À l’inverse, d’autres n’ont que faire du langage médiatiquement correct et n’ont pas peur de dénoncer cette occultation des faits ou de « choquer les belles âmes ». Ainsi , interviewée cette semaine par Azur TV, déplorait que l’on « mange du Covid matin, midi et soir » et que l’on ne fasse plus de politique depuis six mois, tout en entretenant une certaine forme d’angoisse. « Dans le même temps où la maladie ne tue plus, on va vers des mesures de plus en plus drastiques. »

Interrogée sur la violence accrue dans notre pays, la directrice de l’ISSEP précise qu’il « suffit de regarder les chiffres officiels de l’Observatoire national de la délinquance pour voir qu’il n’y a pas de “sentiment d’insécurité”, il y a une barbarie qui s’installe en France, une violence gratuite. » Comment en est-on arrivé là, à cette France Orange mécanique ? L’ancienne députée l’explique par trois phénomènes : l’immigration, la culture de l’excuse et l’effondrement de la chaîne pénale.

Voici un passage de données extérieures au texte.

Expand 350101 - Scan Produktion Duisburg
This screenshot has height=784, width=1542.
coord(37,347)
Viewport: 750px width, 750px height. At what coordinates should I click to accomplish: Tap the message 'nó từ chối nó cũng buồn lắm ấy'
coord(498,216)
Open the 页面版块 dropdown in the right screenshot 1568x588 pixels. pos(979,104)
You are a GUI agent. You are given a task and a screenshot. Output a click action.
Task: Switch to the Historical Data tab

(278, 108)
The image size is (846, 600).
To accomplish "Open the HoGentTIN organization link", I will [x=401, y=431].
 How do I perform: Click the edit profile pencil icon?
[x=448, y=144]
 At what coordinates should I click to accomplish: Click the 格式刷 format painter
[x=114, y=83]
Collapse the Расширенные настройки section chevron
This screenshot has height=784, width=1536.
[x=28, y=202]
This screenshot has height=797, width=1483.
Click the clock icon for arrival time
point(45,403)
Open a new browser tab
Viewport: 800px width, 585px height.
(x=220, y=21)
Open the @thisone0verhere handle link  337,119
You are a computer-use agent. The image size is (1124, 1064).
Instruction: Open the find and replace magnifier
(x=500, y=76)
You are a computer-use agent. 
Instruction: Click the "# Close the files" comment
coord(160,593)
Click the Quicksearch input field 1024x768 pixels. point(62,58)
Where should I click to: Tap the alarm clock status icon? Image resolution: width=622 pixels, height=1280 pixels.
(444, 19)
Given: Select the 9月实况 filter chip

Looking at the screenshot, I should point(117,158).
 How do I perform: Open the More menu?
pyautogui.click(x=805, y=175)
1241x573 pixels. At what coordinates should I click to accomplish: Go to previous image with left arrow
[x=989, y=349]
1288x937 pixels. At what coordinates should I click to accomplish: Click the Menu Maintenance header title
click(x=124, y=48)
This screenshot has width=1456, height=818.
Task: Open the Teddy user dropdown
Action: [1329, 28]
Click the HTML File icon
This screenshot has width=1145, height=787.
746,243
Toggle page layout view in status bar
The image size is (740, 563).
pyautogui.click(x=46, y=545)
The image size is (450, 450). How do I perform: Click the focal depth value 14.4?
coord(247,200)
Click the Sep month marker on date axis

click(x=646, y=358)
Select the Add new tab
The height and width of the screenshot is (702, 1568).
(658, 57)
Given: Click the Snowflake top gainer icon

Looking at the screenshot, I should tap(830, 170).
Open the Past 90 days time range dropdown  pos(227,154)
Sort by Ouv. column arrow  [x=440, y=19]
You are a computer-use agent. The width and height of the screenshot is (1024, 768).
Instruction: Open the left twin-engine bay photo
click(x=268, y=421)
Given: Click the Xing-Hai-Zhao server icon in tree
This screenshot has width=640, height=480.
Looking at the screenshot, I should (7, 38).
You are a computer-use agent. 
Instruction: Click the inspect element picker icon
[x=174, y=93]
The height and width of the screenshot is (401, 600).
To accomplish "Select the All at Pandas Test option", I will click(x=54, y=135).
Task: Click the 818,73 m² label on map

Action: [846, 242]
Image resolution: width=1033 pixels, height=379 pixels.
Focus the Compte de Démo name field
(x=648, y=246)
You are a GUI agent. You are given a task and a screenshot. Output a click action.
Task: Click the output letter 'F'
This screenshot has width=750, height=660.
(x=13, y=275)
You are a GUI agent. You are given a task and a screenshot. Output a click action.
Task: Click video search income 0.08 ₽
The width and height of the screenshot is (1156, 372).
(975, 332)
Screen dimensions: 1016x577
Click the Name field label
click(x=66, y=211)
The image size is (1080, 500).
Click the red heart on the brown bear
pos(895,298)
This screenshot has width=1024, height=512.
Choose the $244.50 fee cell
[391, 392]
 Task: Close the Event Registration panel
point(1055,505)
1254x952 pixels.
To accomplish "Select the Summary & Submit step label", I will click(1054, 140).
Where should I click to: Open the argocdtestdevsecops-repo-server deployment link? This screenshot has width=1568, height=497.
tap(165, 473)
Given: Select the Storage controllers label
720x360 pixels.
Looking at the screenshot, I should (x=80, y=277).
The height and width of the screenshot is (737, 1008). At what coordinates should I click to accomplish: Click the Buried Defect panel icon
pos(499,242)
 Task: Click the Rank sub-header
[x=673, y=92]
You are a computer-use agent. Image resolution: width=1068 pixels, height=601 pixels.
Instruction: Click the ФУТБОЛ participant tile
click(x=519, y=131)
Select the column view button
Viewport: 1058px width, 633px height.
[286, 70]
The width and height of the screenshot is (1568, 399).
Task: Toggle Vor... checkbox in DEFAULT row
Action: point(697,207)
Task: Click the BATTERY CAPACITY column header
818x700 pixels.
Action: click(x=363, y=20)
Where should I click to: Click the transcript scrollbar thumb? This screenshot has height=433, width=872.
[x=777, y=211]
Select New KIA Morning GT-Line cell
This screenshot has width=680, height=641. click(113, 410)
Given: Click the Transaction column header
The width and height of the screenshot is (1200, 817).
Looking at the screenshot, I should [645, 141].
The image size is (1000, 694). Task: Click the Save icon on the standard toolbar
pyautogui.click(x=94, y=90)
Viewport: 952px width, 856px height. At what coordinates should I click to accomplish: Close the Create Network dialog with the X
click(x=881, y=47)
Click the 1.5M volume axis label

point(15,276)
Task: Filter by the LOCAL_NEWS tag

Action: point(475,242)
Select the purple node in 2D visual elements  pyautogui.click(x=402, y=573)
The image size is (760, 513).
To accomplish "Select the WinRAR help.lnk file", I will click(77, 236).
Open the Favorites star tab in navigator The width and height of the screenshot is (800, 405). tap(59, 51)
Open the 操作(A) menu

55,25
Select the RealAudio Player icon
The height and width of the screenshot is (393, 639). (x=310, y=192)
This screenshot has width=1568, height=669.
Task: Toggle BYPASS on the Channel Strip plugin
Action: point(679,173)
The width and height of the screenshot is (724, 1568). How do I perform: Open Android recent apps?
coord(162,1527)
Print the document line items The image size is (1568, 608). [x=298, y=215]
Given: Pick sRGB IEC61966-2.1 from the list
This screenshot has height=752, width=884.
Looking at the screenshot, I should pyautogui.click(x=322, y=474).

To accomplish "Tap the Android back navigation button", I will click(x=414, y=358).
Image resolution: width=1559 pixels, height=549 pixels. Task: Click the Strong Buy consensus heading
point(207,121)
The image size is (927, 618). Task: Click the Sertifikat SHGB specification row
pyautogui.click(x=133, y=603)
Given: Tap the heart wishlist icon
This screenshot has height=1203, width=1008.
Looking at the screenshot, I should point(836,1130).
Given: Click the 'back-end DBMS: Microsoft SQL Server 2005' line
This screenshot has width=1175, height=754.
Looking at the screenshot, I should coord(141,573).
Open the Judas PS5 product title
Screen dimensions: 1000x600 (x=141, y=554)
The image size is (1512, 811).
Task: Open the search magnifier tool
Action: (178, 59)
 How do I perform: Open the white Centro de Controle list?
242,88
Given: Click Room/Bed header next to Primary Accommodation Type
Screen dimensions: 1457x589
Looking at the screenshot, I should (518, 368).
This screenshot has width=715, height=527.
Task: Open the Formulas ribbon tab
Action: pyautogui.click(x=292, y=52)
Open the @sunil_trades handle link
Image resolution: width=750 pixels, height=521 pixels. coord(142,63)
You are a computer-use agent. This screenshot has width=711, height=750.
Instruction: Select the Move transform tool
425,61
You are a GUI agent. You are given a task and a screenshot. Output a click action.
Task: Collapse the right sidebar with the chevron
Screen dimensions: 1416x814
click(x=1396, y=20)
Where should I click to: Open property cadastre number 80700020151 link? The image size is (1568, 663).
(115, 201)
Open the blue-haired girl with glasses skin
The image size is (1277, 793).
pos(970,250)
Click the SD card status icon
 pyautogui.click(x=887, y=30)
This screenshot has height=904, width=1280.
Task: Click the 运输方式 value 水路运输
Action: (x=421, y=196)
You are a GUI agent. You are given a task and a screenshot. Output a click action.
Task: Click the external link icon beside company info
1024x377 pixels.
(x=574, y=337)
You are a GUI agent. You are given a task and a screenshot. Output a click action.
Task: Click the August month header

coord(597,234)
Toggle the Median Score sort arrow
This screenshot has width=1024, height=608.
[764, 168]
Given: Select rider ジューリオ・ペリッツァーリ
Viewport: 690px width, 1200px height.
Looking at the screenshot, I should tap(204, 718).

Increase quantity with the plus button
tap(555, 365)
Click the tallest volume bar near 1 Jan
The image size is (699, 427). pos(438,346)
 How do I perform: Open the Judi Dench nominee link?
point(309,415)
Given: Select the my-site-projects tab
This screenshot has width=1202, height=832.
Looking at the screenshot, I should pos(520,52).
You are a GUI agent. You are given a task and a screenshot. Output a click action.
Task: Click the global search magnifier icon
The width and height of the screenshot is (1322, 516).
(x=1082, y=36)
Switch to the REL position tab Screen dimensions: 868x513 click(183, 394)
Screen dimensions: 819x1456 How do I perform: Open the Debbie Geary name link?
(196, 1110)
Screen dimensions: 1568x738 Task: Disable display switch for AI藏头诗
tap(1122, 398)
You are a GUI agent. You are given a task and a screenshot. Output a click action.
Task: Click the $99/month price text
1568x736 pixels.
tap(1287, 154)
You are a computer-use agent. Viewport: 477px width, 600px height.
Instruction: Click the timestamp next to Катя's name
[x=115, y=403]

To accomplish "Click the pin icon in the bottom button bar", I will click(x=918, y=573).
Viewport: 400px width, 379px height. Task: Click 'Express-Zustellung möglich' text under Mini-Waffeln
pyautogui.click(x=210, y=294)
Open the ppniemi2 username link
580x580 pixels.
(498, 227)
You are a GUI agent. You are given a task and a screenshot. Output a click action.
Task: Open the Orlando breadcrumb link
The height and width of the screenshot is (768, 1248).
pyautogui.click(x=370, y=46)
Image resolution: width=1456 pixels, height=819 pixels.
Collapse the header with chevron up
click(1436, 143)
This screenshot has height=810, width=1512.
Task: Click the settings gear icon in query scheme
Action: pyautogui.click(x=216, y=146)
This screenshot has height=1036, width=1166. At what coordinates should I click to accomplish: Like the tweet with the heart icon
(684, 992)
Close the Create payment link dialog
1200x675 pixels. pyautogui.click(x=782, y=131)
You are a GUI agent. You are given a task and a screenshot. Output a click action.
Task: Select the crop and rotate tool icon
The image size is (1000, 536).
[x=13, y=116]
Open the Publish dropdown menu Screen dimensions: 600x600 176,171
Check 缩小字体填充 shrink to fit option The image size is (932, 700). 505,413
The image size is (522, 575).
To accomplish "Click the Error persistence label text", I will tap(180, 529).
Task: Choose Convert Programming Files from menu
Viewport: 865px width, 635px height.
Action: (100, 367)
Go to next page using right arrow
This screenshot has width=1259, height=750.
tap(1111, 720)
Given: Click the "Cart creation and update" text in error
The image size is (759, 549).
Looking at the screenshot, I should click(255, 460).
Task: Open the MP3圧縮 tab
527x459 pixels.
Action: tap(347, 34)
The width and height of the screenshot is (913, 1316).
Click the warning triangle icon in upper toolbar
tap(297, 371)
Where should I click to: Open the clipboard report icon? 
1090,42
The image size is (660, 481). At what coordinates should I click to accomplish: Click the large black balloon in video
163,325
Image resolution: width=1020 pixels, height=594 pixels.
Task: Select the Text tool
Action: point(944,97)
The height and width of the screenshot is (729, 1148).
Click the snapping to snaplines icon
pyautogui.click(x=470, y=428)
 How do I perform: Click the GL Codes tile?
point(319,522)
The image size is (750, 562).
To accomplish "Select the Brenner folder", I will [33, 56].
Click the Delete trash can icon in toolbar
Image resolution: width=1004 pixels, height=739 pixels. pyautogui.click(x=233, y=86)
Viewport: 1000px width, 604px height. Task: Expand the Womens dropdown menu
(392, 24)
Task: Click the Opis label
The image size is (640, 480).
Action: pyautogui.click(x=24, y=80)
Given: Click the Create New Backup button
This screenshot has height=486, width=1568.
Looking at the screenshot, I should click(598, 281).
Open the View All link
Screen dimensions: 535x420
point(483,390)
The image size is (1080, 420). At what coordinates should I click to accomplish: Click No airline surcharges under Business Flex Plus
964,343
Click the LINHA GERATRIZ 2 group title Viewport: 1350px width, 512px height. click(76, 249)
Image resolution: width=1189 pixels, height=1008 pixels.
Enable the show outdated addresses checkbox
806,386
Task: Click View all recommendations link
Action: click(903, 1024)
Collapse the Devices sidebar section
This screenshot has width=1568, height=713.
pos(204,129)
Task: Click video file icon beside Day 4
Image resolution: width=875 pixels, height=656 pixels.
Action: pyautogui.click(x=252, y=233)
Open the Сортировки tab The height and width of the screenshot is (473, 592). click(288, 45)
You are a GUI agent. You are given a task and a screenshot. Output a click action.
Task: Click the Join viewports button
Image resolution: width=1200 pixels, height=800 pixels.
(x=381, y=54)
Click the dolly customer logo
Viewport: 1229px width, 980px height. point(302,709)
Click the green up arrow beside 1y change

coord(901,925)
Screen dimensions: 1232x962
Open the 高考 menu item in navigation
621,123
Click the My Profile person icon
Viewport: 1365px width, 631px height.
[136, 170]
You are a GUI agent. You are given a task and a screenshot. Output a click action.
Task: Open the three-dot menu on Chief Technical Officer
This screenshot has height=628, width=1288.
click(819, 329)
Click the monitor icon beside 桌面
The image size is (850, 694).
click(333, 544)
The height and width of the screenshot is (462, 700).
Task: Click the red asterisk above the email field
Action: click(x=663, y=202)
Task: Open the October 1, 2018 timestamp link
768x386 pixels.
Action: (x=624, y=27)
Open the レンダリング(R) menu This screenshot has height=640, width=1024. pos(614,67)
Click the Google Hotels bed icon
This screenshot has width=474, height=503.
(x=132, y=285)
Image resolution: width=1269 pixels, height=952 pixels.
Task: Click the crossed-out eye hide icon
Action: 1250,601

Au sujet de l’immigration, Marion Maréchal rappelle qu’« une grande partie de cette délinquance est alimentée par des jeunes gens d’origine immigrée, souvent de troisième ou quatrième génération dont on constate que non seulement ils se désassimilent mais ils se désocialisent ». Et parallèlement à cette désassimilation poussant à considérer que l’État est un ennemi et, donc, à s’attaquer à tout ce qui peut le représenter, « nous continuons d’accueillir chaque année des centaines de milliers d’immigrés […] culturellement et religieusement éloignés de nous ».

Concernant la culture de l’excuse, Marion Maréchal dénonce le fait que l’on justifie ces comportements par des difficultés matérielles, « comme si la pauvreté était une justification à la violence, au fait d’attaquer des voitures ou des pompiers ».

Enfin, elle analyse le laxisme judiciaire : « Aujourd’hui, nous avons une Justice qui ne fonctionne plus, qui est sous-dotée en moyens, qui est enfermée par un cadre législatif trop laxiste et qui est d’ailleurs menée par des juges qui, pour une partie d’entre eux, adhèrent à une idéologie qui considère que la prison, c’est l’école du crime, si tant est qu’il y ait des places en prison. » Car si, pour elle, Darmanin est censé être l’homme fort, « c’est le ministre du commentaire » ; Éric Dupont-Moretti est, quant à lui, « l’incarnation de la politique pénale laxiste ».

À la rentrée, Marion Maréchal lancera un think tank afin d’influencer les réseaux politiques de « sujets insuffisamment traités ». Une liberté intellectuelle bienvenue pour enrichir le débat public d’ici 2022.